Problem details:
Starting with the line that contains "The height and width of the screenshot is (712, 968)." and going on through the end of the rows, copy those lines with "Command" substituted for "Instruction", leaving everything else unchanged.

Records shown:
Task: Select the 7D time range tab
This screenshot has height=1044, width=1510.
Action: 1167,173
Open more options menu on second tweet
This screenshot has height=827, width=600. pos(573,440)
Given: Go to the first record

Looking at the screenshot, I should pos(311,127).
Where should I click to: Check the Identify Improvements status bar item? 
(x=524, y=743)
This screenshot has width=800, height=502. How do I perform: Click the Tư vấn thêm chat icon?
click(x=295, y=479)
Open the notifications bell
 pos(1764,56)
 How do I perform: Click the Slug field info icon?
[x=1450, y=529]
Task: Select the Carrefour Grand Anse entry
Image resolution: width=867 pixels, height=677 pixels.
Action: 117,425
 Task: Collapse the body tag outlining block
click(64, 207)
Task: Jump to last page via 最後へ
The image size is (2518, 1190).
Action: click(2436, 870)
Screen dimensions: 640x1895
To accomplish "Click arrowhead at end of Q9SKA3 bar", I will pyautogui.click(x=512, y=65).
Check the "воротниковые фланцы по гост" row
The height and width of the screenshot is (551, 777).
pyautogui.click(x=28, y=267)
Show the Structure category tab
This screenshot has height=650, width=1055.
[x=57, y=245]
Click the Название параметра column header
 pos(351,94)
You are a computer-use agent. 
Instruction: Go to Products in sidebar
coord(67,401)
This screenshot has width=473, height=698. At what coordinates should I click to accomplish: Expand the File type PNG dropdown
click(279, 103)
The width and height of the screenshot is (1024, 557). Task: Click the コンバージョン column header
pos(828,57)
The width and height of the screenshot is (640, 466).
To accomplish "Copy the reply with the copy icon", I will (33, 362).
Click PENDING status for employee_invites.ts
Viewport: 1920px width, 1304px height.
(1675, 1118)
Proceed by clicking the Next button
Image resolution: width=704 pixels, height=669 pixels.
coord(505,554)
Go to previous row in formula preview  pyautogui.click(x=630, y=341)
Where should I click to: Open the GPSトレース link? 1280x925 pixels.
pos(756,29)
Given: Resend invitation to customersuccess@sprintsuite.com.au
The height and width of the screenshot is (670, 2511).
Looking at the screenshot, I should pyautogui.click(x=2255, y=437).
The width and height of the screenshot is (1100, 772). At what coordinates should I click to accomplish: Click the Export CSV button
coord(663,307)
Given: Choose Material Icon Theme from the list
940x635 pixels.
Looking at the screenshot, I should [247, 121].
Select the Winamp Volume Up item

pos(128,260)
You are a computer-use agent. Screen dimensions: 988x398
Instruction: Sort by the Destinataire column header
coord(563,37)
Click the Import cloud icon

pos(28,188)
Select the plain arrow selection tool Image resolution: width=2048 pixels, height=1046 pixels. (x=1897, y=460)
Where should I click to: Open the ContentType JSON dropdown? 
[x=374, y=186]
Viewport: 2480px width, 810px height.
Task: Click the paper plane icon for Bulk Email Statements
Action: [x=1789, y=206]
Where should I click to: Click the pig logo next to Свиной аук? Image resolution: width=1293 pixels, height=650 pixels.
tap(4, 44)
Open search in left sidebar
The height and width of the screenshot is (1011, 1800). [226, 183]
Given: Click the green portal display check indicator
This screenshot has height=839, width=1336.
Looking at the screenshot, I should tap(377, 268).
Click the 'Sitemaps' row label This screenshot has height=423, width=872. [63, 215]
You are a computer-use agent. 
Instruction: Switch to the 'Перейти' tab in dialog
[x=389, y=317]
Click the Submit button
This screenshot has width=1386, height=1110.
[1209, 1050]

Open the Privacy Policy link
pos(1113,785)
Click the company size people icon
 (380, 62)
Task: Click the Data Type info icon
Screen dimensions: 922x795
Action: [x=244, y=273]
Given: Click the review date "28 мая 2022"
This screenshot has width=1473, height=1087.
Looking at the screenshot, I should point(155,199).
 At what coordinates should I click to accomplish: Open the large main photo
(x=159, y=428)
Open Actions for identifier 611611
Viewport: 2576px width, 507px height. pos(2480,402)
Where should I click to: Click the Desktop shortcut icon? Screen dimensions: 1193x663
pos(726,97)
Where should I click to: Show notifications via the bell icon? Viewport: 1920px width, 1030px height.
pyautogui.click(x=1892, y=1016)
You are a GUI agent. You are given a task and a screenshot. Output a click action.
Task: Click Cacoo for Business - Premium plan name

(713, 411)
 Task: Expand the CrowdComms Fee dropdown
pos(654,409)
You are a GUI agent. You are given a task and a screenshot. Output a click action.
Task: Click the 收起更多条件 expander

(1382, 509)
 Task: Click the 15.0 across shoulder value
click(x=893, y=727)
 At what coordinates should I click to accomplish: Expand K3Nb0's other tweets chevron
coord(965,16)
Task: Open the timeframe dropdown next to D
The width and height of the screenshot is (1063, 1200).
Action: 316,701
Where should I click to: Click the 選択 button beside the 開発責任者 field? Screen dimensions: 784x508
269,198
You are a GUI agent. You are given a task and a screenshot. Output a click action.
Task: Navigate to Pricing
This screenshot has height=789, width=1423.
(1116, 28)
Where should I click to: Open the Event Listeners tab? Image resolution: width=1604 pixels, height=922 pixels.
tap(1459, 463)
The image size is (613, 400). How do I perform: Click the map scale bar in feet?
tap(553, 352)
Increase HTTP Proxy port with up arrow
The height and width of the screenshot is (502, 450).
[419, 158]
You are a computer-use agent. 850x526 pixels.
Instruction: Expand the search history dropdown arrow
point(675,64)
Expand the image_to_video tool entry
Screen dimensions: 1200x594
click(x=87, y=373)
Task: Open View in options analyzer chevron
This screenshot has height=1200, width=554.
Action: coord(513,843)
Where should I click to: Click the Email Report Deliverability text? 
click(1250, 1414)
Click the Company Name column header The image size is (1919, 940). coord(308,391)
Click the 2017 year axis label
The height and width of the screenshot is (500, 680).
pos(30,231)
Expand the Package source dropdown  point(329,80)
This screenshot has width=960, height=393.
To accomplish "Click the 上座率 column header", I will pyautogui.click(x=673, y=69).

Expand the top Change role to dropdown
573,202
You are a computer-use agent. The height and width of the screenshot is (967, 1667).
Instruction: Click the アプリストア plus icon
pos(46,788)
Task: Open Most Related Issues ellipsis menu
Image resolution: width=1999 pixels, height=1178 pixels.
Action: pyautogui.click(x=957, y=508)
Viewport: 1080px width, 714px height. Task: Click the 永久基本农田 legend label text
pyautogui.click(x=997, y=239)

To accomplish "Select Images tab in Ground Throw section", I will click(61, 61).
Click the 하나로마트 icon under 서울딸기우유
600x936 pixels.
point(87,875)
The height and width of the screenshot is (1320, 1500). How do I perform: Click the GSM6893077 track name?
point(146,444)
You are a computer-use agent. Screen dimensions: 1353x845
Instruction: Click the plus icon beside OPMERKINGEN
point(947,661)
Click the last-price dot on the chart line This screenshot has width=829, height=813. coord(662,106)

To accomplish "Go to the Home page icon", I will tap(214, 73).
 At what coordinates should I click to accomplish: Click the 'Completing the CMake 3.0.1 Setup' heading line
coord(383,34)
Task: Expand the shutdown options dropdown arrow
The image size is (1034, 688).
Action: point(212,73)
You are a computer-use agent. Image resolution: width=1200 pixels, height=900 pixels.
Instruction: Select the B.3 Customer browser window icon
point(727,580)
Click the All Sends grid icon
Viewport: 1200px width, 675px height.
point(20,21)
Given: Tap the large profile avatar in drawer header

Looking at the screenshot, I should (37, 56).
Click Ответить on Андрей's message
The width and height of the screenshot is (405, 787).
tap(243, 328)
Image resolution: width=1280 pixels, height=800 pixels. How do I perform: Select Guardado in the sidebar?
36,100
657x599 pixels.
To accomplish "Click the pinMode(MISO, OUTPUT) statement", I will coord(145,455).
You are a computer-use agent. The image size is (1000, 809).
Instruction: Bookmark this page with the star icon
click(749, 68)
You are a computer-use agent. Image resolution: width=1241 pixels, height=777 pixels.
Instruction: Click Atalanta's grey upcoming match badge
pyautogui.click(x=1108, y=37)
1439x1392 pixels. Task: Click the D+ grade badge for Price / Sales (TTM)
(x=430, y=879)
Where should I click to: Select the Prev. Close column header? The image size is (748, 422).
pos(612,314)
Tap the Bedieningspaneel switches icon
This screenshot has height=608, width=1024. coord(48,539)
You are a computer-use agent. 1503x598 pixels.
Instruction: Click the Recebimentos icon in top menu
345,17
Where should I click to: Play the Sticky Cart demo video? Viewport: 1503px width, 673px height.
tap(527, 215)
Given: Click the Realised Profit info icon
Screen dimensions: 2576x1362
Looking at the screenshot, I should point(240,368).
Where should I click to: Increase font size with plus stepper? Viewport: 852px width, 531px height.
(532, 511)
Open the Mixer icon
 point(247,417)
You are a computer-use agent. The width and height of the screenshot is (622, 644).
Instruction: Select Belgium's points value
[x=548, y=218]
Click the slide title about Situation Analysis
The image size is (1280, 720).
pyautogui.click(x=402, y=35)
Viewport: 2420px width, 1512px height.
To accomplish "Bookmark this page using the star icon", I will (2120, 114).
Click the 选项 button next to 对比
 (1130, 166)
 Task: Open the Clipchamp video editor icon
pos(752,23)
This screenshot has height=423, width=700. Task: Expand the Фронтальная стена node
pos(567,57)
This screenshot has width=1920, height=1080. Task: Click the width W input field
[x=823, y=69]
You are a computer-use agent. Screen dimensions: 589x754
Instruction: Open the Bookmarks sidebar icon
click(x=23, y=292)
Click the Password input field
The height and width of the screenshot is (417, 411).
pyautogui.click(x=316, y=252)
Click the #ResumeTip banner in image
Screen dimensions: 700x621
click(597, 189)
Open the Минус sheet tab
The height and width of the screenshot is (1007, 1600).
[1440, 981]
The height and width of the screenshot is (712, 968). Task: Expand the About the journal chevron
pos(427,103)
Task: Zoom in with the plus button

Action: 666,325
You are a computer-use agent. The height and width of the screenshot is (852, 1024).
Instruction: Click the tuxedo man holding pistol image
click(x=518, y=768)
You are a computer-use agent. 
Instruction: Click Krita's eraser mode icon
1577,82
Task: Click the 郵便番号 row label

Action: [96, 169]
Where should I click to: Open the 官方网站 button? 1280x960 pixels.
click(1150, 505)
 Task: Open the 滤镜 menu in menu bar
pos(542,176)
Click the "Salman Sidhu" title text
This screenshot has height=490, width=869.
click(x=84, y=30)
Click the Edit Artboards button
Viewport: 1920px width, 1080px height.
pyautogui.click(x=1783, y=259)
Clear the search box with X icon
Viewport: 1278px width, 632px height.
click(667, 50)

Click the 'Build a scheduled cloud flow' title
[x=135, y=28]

Answer in full:
The height and width of the screenshot is (712, 968). Task: Expand the About the journal chevron
pos(427,103)
Task: Zoom in with the plus button

Action: 666,325
You are a computer-use agent. The height and width of the screenshot is (852, 1024).
Command: Click the tuxedo man holding pistol image
click(x=518, y=768)
You are a computer-use agent. 
Command: Click Krita's eraser mode icon
1577,82
Task: Click the 郵便番号 row label

Action: [96, 169]
Where should I click to: Open the 官方网站 button? 1280x960 pixels.
click(1150, 505)
 Task: Open the 滤镜 menu in menu bar
pos(542,176)
Click the "Salman Sidhu" title text
This screenshot has height=490, width=869.
click(x=84, y=30)
Click the Edit Artboards button
Viewport: 1920px width, 1080px height.
pyautogui.click(x=1783, y=259)
Clear the search box with X icon
Viewport: 1278px width, 632px height.
click(667, 50)

Click the 'Build a scheduled cloud flow' title
[x=135, y=28]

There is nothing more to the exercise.